2. The petitioners addressed a letter dated November 24, 1971 to the Assistant Collector of Central Excise claiming advantage of proforma credit of the duty paid paid under Rule 56-A of the Central Excise Rules. The petitioners claimed that the scrap obtained from the processing of aluminium rods into conductors of cables will be re-used in the manufacture of aluminium rods and as duty has already been paid under Item No. 27-A(2), the advantage of Rule 56-A is available.
3. The Assistant Collector, by his order dated November 13, 1972 turned down the claim of the petitioners and that order was confirmed in appeal by the appellate Collector of Central Excise by order dated September 3, 1973. The petitioners carried revision before the Central Government, Ministry of Finance, but that ended in dismissal by an order dated July 15, 1974. The petitioners have, thereafter, filed this petition in this Court on August 12, 1975.

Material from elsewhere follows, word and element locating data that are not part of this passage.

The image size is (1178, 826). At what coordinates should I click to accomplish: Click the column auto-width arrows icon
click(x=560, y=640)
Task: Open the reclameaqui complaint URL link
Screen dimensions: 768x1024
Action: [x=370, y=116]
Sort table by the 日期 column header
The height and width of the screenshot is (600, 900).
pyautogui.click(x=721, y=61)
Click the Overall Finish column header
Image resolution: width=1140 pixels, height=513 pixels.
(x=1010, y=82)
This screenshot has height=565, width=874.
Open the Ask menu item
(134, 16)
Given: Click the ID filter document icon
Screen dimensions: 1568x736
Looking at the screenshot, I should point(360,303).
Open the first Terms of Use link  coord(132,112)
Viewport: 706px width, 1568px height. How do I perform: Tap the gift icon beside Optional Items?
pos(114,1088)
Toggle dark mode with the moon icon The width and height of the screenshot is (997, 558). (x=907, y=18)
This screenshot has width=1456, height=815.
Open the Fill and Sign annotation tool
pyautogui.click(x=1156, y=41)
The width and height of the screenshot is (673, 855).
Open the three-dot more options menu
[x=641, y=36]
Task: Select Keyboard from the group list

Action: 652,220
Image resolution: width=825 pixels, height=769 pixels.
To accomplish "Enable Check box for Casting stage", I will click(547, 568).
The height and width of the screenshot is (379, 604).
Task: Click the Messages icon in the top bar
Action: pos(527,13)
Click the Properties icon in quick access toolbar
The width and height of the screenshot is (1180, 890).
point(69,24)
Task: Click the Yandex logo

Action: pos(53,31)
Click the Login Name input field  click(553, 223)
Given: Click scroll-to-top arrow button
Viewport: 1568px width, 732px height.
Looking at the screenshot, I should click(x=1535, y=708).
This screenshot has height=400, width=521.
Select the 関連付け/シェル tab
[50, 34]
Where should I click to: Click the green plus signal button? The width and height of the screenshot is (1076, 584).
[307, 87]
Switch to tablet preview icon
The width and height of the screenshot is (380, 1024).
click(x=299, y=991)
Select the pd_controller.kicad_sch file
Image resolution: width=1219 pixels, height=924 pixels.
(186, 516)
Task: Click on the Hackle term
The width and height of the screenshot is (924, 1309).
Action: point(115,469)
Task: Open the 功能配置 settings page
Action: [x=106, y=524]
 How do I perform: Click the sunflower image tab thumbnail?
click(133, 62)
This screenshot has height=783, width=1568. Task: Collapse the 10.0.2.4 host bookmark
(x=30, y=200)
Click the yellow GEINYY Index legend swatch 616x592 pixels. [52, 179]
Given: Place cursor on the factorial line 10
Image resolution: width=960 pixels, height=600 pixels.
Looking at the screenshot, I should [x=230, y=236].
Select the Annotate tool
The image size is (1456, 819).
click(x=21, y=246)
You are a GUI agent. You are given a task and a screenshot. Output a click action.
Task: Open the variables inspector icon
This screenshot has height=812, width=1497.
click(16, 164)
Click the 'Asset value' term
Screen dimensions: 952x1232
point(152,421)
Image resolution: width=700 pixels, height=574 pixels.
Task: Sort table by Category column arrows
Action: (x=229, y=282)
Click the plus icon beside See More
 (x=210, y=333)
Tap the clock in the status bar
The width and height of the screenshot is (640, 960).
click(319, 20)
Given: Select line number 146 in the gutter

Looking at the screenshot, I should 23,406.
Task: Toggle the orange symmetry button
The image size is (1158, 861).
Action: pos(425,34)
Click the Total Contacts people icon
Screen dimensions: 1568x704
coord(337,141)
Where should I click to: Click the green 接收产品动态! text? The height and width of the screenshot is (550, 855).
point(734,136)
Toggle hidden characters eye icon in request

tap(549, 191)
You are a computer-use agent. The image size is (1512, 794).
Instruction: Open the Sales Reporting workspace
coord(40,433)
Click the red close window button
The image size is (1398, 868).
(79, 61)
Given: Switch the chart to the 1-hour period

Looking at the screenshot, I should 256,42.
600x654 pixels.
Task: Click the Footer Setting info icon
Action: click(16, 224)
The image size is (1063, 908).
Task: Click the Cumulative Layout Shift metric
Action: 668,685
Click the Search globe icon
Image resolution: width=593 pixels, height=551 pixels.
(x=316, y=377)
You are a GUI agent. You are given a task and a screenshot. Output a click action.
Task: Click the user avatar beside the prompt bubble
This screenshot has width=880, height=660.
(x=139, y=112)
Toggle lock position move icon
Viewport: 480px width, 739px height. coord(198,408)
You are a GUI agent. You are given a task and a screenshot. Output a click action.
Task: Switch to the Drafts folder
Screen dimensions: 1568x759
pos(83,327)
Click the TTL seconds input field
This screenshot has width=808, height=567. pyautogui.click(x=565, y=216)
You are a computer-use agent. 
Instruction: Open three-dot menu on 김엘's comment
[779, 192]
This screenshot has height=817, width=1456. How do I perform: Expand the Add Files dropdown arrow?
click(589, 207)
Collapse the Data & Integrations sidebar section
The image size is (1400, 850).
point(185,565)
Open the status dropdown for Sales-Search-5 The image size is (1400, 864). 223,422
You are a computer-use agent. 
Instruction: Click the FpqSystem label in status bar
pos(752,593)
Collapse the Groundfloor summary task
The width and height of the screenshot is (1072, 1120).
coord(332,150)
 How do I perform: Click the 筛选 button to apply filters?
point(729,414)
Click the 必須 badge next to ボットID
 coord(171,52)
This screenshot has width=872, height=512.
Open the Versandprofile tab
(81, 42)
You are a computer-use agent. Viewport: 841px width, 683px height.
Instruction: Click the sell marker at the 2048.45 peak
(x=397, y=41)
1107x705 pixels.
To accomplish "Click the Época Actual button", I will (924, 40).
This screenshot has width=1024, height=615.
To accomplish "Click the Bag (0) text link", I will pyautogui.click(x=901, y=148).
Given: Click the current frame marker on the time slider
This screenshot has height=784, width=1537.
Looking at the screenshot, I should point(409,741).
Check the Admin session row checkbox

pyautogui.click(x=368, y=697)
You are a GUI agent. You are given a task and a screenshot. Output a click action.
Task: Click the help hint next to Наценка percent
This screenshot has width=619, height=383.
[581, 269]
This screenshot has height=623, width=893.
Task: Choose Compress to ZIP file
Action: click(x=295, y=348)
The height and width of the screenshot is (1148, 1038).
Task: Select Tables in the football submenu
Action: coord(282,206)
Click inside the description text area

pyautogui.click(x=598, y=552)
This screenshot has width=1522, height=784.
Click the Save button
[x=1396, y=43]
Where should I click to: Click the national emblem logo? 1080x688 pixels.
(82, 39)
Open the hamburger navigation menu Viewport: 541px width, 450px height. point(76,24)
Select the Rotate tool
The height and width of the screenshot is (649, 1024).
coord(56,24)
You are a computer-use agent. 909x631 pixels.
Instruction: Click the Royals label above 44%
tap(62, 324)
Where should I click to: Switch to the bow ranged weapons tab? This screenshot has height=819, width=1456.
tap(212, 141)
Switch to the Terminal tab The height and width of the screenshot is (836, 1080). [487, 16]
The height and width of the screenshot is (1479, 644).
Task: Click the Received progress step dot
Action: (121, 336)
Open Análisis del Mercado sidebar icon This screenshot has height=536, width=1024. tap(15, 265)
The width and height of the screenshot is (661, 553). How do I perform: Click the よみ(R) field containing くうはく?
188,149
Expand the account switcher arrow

4. Shri Dhanuka, the learned counsel appearing on behalf of the respondents, has raised a preliminary objection to the maintainability of the petition on the ground that the petitioners have committed serious laches in approaching this Court and prosecuting this petition. Shri Dhanuka urges that the revisional authority passed the order on July 15, 1974, while the petitioners filed the present petition one year thereafter on August 12, 1975 and there is no explanation as to why the petitioners did not approach this Court earlier. Shri Dhanuka also complains that though the petition was lodged in this Court in August 1975, the petitioners took no steps to get it placed before the Court for admission till June 30, 1980. The learned counsel is right in his submission that the petitioners were not serious in prosecuting the petition because not only it was lodged one year after the orders, but it was taken for admission five years thereafter. It is now well-settled that the remedy under Article 226 of the Constitution is available provided the litigant takes steps expeditiously and is not guilty of laches. In the present case, it is obvious that the petitioners were not serious about prosecuting this remedy probably because the factory itself was closed down from the year 1977 onwards. In these circumstances, in my judgment, the preliminary objection of Shri Dhanuka that no relief should be granted under Article 226 of the Constitution of India is required to be upheld. As I am disposing of the petition on the preliminary objection, it is not necessary to consider the submission of Shri Dhanuka that even on merits, the impugned order is correct.
5. Accordingly, the petition fails and the rule is discharged but as the factory of the petitioners is already closed in the year 1977, there will be no order as to costs.